Pé ante Pé

Tenho o agora: frágil, insone e triste, é tudo que tenho. Revolto-me, cansada, com a incerteza dos próximos instantes, que podem ser frágeis, insones, tristes. Em silêncio, peço a Deus que os abençoe, desconhecidos, amedrontam-me. Peço que me dê forças para superar a dor dos instantes que, hoje, são apenas uma singela lembrança de algo que já foi agora. Pois é tudo que tenho: uma mistura doce de arrependimento e esperança, um leve caminhar nas linhas bambas da vida.

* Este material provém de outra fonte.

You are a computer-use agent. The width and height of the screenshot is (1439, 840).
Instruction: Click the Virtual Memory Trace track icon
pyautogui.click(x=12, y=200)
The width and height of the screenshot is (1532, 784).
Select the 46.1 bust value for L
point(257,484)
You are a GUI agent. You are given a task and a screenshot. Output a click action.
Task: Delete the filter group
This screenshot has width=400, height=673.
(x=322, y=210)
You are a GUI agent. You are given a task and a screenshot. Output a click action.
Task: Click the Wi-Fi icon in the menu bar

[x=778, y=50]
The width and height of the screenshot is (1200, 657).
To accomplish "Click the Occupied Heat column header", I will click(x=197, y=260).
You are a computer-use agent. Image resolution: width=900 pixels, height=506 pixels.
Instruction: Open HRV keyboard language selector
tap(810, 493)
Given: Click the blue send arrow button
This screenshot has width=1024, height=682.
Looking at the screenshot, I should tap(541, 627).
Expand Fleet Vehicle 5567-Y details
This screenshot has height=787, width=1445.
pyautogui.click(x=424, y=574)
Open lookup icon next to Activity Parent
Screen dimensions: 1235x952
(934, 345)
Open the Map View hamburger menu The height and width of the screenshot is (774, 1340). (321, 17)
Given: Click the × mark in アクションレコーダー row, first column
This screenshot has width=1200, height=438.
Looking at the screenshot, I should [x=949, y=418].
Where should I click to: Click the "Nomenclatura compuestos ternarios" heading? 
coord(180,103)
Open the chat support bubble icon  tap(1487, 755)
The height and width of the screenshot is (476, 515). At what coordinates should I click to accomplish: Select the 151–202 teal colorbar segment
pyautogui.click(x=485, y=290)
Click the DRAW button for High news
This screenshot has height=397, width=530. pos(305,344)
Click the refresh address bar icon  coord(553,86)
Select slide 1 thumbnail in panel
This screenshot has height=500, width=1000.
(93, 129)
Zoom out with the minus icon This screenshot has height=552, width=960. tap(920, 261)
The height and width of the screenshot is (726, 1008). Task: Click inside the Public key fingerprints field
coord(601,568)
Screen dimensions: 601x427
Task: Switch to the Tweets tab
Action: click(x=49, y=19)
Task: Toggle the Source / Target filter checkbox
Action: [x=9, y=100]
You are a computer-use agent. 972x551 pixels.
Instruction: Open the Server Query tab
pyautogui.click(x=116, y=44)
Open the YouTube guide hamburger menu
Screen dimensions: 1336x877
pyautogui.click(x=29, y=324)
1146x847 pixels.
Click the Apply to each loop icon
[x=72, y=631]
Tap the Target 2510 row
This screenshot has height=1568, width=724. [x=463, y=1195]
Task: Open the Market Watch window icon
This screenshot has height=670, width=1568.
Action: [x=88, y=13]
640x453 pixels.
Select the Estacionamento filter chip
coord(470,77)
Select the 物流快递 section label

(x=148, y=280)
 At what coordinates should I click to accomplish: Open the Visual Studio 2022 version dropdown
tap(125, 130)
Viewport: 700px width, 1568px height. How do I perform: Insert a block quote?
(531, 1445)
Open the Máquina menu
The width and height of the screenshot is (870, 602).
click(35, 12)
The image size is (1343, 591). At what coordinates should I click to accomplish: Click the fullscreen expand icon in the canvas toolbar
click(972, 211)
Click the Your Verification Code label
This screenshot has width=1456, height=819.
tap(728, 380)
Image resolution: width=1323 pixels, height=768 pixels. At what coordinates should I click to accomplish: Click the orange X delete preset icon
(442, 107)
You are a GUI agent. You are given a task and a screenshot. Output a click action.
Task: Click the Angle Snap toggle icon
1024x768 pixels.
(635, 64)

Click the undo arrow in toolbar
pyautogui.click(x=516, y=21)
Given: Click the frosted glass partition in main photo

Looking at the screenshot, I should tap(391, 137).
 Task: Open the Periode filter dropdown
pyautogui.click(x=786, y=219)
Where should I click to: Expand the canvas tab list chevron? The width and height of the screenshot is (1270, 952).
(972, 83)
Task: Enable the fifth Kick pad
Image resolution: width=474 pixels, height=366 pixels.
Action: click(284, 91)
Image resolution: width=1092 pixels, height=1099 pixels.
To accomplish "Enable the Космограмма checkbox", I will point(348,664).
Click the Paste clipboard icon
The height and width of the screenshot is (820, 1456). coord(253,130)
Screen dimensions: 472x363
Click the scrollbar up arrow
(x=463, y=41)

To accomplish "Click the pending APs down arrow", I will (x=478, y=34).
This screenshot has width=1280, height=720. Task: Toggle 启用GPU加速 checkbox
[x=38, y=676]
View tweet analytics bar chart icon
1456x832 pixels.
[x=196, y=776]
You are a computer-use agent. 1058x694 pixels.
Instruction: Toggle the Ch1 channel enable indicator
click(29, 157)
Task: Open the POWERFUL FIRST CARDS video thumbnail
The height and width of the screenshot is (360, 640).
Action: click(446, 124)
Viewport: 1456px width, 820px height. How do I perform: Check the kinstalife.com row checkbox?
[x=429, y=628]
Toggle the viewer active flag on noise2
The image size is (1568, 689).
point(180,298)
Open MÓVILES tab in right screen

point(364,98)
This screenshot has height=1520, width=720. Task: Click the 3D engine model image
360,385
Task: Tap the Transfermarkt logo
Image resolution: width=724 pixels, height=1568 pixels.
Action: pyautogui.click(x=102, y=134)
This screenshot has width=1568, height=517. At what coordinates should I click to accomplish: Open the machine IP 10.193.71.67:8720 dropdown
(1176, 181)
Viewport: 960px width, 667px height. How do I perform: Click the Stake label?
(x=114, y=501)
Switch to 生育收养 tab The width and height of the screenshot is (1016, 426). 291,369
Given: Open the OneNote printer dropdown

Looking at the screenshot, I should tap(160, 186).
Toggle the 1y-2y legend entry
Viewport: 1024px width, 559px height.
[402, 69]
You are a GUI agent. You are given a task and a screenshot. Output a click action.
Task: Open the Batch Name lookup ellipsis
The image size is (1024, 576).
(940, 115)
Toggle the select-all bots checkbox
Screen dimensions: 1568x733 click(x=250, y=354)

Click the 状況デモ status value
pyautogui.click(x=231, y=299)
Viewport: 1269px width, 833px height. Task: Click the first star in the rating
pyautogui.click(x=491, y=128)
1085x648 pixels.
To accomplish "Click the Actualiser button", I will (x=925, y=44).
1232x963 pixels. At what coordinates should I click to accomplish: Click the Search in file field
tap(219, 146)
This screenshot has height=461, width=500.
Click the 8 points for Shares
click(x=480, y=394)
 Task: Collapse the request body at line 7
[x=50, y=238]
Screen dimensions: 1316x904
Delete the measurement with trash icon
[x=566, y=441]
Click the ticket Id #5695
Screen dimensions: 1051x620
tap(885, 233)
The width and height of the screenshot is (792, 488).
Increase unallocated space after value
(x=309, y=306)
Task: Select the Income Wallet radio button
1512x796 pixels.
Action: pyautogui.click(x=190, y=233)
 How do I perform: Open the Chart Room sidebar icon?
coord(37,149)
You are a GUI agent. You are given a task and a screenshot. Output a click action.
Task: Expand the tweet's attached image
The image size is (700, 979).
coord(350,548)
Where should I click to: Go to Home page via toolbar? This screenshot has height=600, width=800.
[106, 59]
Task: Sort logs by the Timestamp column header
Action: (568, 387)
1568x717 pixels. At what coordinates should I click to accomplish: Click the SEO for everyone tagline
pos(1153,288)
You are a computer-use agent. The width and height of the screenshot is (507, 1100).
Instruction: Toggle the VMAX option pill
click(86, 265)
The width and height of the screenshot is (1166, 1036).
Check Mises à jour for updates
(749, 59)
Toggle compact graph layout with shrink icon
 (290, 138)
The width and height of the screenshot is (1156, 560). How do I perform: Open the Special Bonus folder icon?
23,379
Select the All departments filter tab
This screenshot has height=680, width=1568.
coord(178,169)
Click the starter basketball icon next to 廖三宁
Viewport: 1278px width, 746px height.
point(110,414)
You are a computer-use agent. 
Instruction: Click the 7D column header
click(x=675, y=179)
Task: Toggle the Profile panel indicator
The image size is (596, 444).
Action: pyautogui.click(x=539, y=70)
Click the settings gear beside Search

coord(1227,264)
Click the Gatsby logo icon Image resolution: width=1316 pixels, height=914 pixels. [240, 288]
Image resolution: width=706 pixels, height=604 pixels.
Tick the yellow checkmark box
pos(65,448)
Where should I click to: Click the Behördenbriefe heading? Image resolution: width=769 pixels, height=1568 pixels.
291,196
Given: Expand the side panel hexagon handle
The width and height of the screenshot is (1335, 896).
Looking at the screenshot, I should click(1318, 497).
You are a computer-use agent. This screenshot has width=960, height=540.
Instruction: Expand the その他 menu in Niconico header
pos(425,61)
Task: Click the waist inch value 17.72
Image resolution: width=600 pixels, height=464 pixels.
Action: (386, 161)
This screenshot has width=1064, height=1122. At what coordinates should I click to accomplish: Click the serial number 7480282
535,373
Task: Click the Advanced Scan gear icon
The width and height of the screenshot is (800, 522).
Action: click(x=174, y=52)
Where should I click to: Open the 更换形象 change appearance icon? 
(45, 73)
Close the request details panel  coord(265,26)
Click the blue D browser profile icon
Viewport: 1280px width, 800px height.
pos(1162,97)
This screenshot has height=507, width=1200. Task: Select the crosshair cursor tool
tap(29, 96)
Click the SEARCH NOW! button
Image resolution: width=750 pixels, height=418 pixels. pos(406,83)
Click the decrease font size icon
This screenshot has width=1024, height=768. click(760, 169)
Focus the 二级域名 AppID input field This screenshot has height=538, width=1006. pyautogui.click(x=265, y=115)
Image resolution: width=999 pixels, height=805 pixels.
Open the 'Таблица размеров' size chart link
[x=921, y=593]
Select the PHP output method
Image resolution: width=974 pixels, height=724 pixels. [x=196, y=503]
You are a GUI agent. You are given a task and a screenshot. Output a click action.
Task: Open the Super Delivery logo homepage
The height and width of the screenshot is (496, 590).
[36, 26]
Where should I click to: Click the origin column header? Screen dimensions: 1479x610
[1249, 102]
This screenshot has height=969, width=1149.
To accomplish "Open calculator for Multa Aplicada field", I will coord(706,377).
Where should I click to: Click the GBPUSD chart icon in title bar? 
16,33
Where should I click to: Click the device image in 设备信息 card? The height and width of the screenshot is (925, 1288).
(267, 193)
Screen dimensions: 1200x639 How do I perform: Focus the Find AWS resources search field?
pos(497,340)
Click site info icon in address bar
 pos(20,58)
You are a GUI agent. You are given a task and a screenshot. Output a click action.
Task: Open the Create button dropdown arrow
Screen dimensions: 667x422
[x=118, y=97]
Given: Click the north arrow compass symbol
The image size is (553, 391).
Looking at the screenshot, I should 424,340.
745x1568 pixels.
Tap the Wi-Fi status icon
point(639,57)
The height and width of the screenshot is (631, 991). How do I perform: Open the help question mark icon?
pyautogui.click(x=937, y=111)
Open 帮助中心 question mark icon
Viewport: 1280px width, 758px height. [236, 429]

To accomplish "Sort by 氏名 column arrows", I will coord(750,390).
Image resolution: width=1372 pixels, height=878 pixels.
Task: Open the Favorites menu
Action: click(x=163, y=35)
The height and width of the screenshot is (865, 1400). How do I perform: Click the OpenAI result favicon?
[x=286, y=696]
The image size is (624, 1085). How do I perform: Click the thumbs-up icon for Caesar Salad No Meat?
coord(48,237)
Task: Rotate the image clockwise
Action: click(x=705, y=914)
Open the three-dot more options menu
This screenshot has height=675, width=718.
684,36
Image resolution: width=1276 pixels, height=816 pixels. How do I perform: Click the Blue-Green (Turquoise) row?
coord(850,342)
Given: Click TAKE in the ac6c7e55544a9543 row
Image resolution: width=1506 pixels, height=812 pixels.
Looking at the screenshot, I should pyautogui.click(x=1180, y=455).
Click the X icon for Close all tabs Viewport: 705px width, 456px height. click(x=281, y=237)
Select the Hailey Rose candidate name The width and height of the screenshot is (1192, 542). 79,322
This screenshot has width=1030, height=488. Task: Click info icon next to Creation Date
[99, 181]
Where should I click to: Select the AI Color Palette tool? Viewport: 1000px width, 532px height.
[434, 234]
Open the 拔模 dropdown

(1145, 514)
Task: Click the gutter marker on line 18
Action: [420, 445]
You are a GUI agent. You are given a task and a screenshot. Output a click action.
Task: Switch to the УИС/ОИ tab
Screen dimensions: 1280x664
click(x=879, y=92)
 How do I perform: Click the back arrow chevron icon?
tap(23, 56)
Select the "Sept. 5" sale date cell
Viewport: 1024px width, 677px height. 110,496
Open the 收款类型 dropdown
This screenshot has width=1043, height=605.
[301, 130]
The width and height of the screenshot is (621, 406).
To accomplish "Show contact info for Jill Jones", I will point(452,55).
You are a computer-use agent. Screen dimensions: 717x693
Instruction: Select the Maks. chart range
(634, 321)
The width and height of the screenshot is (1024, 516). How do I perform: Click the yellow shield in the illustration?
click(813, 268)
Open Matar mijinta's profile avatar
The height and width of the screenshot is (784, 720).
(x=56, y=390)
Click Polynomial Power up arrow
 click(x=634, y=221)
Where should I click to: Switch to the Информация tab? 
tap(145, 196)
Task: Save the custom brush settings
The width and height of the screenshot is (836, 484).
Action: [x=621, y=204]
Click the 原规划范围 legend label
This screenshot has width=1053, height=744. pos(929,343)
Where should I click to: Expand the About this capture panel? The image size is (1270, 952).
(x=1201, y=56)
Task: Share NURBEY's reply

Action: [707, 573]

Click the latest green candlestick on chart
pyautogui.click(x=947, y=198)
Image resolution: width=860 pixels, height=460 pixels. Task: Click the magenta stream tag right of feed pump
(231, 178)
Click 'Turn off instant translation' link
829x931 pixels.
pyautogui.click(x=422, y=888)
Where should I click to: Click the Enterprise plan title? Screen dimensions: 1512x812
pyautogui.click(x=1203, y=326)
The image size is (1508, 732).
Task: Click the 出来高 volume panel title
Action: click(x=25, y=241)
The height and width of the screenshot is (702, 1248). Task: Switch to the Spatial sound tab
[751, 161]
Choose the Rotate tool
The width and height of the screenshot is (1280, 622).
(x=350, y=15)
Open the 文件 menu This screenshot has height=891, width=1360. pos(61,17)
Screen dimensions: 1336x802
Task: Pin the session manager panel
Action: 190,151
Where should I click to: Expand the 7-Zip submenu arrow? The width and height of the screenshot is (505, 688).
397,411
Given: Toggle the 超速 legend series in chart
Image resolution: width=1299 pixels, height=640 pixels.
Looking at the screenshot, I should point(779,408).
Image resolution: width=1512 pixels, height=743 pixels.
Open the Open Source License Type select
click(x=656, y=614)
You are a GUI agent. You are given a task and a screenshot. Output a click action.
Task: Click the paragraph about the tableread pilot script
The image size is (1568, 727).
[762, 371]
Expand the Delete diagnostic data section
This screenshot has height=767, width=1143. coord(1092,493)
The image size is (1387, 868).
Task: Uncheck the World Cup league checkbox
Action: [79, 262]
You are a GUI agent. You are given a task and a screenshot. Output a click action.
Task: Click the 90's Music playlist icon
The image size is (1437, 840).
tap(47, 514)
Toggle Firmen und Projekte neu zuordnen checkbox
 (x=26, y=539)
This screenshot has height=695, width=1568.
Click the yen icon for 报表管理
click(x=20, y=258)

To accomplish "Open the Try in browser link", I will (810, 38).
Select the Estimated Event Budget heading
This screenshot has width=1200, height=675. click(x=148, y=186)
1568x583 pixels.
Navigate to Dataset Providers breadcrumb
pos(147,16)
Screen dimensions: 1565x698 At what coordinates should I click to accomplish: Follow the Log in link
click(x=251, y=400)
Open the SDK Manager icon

Pé ante pé, como quando perambulo acordada pela casa. Pé ante pé. Pé ante pé.

Respiro fundo. Pé ante pé. Estou só. Pé ante pé. É tudo que tenho, não o instante, o instante é falho, desmanchou-se antes mesmo de existir, tenho a esperança. A esperança de que a vida há de valer a pena, de que há um caminho, outros instantes, outras pessoas e outras noites. De que há o sono e a paz e a poesia e as palavras. De que há algo, que ainda não sei o nome, por aí. Algo que fará sentindo e será sentindo, algo que espero logo saber o que é.

Pé ante pé. Desço, tomo café, subo as escadas e encontro-me novamente em frente à cama que me renegou por toda a noite. Dou a ela meu perdão, e, sem que perceba, dou a mim o meu perdão. Perdoo-me por tudo. Por tudo que me deixa acordada, por tudo que foi falho, pelos amores inacabados. Fecho a janela para que o mundo não entre e faço da manhã, barulhenta, meu instante de paz. Desligo os celulares, cancelo os compromissos e, pé ante pé, conquisto a paz que, injustamente, roubaram de mim.